We have previously shown that vaccination of HLA-A2 metastatic melanoma patients with the analogue Melan-A(26-35(A27L)) peptide emulsified in a mineral oil induces ex vivo detectable specific CD8 T cells. These are further enhanced when a TLR9 agonist is codelivered in the same vaccine formulation. Interestingly, the same peptide can be efficiently recognized by HLA-DQ6-restricted CD4 T cells. We used HLA-DQ6 multimers to assess the specific CD4 T-cell response in both healthy individuals and melanoma patients. We report that the majority of melanoma patients carry high frequencies of naturally circulating HLA-DQ6-restricted Melan-A-specific CD4 T cells, a high proportion of which express FOXP3 and proliferate poorly in response to the cognate peptide. Upon vaccination, the relative frequency of multimer+ CD4 T cells did not change significantly. In contrast, we found a marked shift to FOXP3-negative CD4 T cells, accompanied by robust CD4 T-cell proliferation upon in vitro stimulation with cognate peptide. A concomitant reduction in TCR diversity was also observed. This is the first report on direct ex vivo identification of antigen-specific FOXP3+ T cells by multimer labeling in cancer patients and on the direct assessment of the impact of peptide vaccination on immunoregulatory T cells.

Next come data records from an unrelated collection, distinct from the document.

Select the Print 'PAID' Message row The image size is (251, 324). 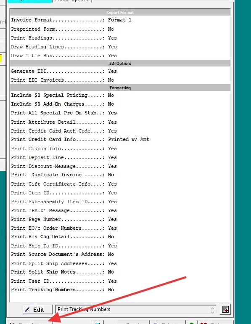click(120, 210)
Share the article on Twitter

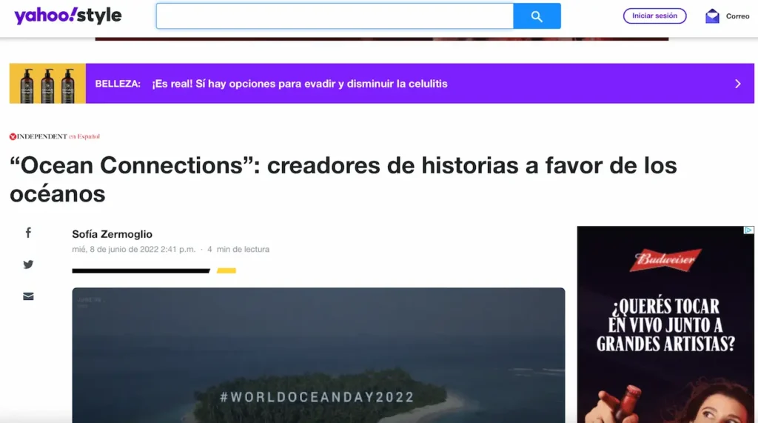click(x=28, y=264)
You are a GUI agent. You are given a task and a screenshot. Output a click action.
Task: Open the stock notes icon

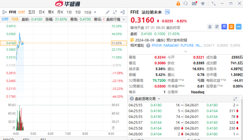[x=217, y=27]
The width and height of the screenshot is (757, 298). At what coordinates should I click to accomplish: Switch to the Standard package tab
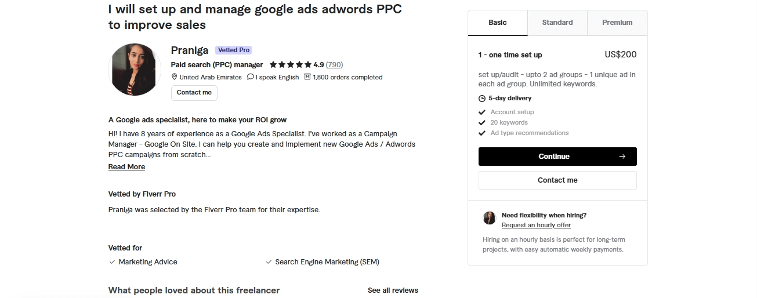coord(557,23)
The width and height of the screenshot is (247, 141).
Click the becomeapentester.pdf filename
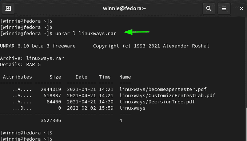coord(163,89)
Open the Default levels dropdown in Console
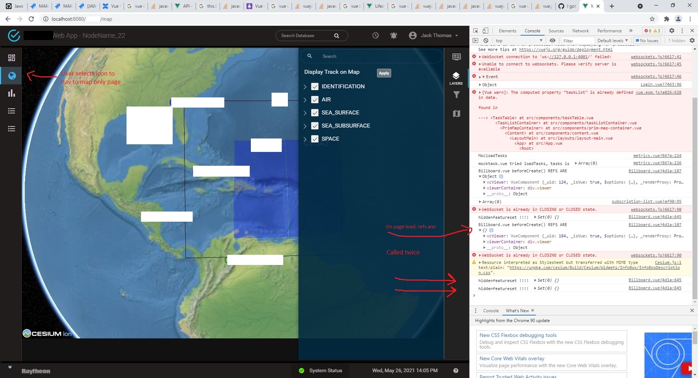The height and width of the screenshot is (378, 698). (613, 40)
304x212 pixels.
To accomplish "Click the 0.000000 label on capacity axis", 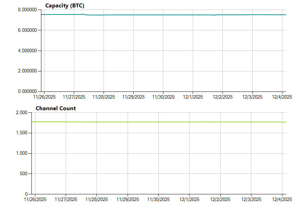I will [28, 92].
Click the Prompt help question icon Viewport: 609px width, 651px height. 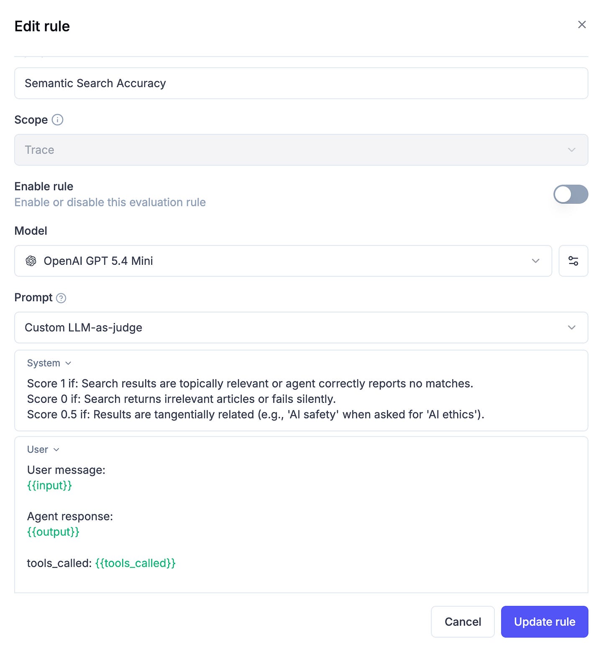coord(61,298)
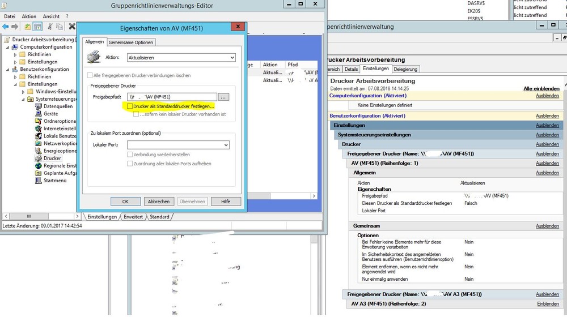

Vaccination-induced functional competence of circulating human tumor-specific CD8 T-cells.

T‐cells specific for foreign (e.g., viral) antigens can give rise to strong protective immune responses, whereas self/tumor antigen‐specific T‐cells are thought to be less powerful. However, synthetic T‐cell vaccines composed of Melan‐A/MART‐1 peptide, CpG and IFA can induce high frequencies of tumor‐specific CD8 T‐cells in PBMC of melanoma patients. Here we analyzed the functionality of these T‐cells directly ex vivo, by multiparameter flow cytometry. The production of multiple cytokines (IFNγ, TNFα, IL‐2) and upregulation of LAMP‐1 (CD107a) by tumor (Melan‐A/MART‐1) specific T‐cells was comparable to virus (EBV‐BMLF1) specific CD8 T‐cells. Furthermore, phosphorylation of STAT1, STAT5 and ERK1/2, and expression of CD3 zeta chain were similar in tumor‐ and virus‐specific T‐cells, demonstrating functional signaling pathways. Interestingly, high frequencies of functionally competent T‐cells were induced irrespective of patients age or gender. Finally, CD8 T‐cell function correlated with disease‐free survival. However, this result is preliminary since the study was a Phase I clinical trial. We conclude that human tumor‐specific CD8 T‐cells can reach functional competence in vivo, encouraging further development and Phase III trials assessing the clinical efficacy of robust vaccination strategies.